[Django]Rest Framework JWTでのパーミッション


はじめに

Django Rest Framework JWTを使用して認証を行なっている時、パーミッション関連で詰まったのでそのまとめです。

使用ライブラリ・フレームワーク

クライアントサイドはAngular、APIサーバーとしてDRFを利用していました。
ユーザー認証ではDjango Rest Framework JWT(以下 DRF JWT)を利用していました。
DRF JWTについては過去に投稿しているので、そちらもよければ。

やりたかったこと

ユーザーごとに権限レベル(ex. 管理者、一般ユーザー等)が設定されており、それによってユーザーができる操作(POST,DELETE等)を制限することが目標でした。
(ex. 管理者権限を持ったユーザーはユーザーの追加・変更・削除ができるが、権限を持たないユーザーは閲覧しかできない等)

詰まった内容について

request.userがAnonymous

viewに渡されるrequest.userからユーザー情報を取得し、権限を判定したかったのですが、JWTでトークンを取得しているにもかかわらず、ユーザー情報が入ってきませんでした。

その理由は以下の通りです。

  • HttpRequestにuserを設定しているのは、DjangoのAuthenticationMiddleware。ユーザーがログインしているならそのユーザーの情報を、ログインしていないならAnonymousUserを設定する。
  • AuthenticationMiddlewareはセッションIDからユーザーを識別し、request.userに設定している。
  • セッションIDが保持されるのはDjangoのlogin関数を呼び出した時。
  • トークンの発行はrest_framework_jwt.views.obtain_jwt_tokenによってなされる。この関数はセッションを保持しないしlogin関数も呼ばない。

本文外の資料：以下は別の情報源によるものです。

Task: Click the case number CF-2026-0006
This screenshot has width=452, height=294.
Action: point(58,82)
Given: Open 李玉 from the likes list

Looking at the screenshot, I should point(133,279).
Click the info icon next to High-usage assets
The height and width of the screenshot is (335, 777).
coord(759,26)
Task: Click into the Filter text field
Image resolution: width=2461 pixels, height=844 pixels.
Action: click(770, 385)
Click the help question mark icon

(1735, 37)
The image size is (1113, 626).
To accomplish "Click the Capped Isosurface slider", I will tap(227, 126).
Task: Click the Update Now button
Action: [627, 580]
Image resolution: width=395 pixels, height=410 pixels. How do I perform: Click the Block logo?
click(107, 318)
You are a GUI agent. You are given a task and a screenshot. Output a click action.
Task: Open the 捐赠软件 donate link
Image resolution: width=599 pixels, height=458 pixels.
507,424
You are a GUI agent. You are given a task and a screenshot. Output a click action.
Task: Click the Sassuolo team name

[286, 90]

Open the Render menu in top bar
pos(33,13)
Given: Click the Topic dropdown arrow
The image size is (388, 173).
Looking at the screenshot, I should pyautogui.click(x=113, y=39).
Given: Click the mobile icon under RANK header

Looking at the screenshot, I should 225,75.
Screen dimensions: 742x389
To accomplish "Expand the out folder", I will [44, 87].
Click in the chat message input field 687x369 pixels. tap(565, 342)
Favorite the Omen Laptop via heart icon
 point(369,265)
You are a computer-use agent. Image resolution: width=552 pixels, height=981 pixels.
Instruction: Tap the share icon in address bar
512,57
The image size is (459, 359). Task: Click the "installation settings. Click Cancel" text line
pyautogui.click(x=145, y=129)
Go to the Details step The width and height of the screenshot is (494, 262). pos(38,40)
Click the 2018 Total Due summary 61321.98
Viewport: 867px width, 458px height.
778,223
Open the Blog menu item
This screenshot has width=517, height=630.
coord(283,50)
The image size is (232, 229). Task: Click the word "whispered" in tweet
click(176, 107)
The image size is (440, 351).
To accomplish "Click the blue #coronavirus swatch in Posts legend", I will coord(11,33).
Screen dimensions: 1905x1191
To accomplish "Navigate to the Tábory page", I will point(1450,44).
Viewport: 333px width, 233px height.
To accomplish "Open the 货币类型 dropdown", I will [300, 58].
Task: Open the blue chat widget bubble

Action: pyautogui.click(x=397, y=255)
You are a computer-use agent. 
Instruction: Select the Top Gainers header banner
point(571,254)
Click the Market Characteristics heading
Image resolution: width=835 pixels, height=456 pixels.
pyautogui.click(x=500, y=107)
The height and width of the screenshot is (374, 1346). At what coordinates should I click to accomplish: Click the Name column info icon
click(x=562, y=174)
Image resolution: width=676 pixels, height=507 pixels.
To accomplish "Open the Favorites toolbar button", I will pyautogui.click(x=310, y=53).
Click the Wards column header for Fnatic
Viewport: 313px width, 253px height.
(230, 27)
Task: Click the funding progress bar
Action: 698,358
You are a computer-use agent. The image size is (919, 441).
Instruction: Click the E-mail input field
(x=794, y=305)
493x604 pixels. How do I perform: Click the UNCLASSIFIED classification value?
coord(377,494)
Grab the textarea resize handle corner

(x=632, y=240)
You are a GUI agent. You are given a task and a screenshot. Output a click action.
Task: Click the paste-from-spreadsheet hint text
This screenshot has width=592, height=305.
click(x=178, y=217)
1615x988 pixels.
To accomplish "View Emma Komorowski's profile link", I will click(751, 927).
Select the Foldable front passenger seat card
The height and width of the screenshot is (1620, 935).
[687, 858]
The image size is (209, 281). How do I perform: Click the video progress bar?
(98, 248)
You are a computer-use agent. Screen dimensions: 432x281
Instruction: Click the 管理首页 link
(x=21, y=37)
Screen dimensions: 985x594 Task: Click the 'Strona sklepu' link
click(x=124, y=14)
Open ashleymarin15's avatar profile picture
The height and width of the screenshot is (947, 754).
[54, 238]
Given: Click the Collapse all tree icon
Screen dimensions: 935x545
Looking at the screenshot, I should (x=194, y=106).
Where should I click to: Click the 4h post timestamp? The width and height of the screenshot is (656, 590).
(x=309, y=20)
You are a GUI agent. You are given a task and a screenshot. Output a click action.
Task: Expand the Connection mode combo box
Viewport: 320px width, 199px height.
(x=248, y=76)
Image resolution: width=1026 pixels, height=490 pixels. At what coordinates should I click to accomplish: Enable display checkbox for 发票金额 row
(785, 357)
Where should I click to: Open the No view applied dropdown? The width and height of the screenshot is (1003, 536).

つまり、DRF JWTでトークンを取得しただけではセッションが保持されないので、request.userにユーザー情報は入ってきません。

どうしたか

権限の判定が必要な部分でトークンからユーザー情報を取得する方針に切り替えました。
リクエストのヘッダーにAuthorization: JWT <トークン>という形式で取得したトークンを設定しています。これを取得し、ユーザーを取得します。
なお、こちらのブログを参考にさせていただきました。

permission.py
from functools import wraps
from django.http import JsonResponse
from django.contrib.auth.models import AnonymousUser
from rest_framework import status
from rest_framework.exceptions import ValidationError
from rest_framework_jwt.serializers import VerifyJSONWebTokenSerializer

def check_user_auth(method, auth):
    def decorator(view_func):
        @wraps(view_func)
        def _decorator(request, *arg, **kwargs):
            if isinstance(method, list):
                methods = method
            else:
                methods = [method]

            # unrestricted method
            if request.method not in methods:
                return view_func(request, *arg, **kwargs)

            user = _get_user_from_token(request)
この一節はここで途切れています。